Overly strict adherence to undetectable VL may also have side effects, leading to unnecessary regimen changes, more intensive use of resources and more anxiety for patients (and physicians), and may also complicate the evaluation of endpoints in clinical Sirolimus in vivo research [1]. Nevertheless, more subtle consequences should be considered. Low-level residual viraemia might affect immune recovery and contribute to persistent immune dysfunction

by triggering T-cell activation and increasing activation-induced cell death, at least in some patients [17-19]. Residual viraemia has been correlated with persistent CD4 and CD8 T-cell activation, in particular in patients with poor immune reconstitution [19]. Persistent immune activation and subsequent systemic inflammation might also participate in endothelium alterations and central nervous system homeostasis, favouring cardiovascular events and neurocognitive disorders [20, 21]. selleck kinase inhibitor Therefore, further studies considering these endpoints are warranted.
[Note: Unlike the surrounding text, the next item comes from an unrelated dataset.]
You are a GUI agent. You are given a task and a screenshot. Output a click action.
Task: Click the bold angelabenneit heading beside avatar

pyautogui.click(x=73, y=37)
Our study has significant limitations. In our practice, therapeutic dosage monitoring is not routinely performed in patients with VL < 50 copies/mL, so we cannot take pharmacological parameters into account. We also

do not routinely capture adherence level, which could be a potential confounding factor when dealing with this issue. Thus, with no plausible biological explanation for the association between lower CD4 count and a strictly undetectable VL, it remains possible that it is a fortuitous association. Finally, a cross-sectional study does not allow causality to be determined. Physicians could be prone to changing the regimen of a patient with a VL between 20 and 50 copies/mL. This could explain in part the greater proportion of patients receiving a bPI-based regimen in this group, PIs being known to lead to less resistance acquisition because of a higher viral genetic barrier. Recent studies have suggested that low-level

viraemia could carry a risk of future suboptimal virological control, although the clinical relevance and optimal management of low-level viraemia are still to be defined. Using a routine RT-PCR, we showed that a longer duration of viral suppression < 50 copies/mL, lower Janus kinase (JAK) viral load zenith and NNRTI-based regimens were independently associated with a strictly undetectable VL. This RT-PCR assay may prove to be a valuable tool in further large-scale studies focusing on the long-term consequences of low-level viraemia. We thank the entire centre’s technical staff for data quality assessment, and ViiV Healthcare for developing and maintaining the software. “
“Although current guidelines recommend resistance testing prior to antiretroviral therapy (ART) reinitiation after treatment interruptions, virological failure of first-line ritonavir-boosted, protease-inhibitor (PI/r)-containing ART is associated with low emergent PI resistance.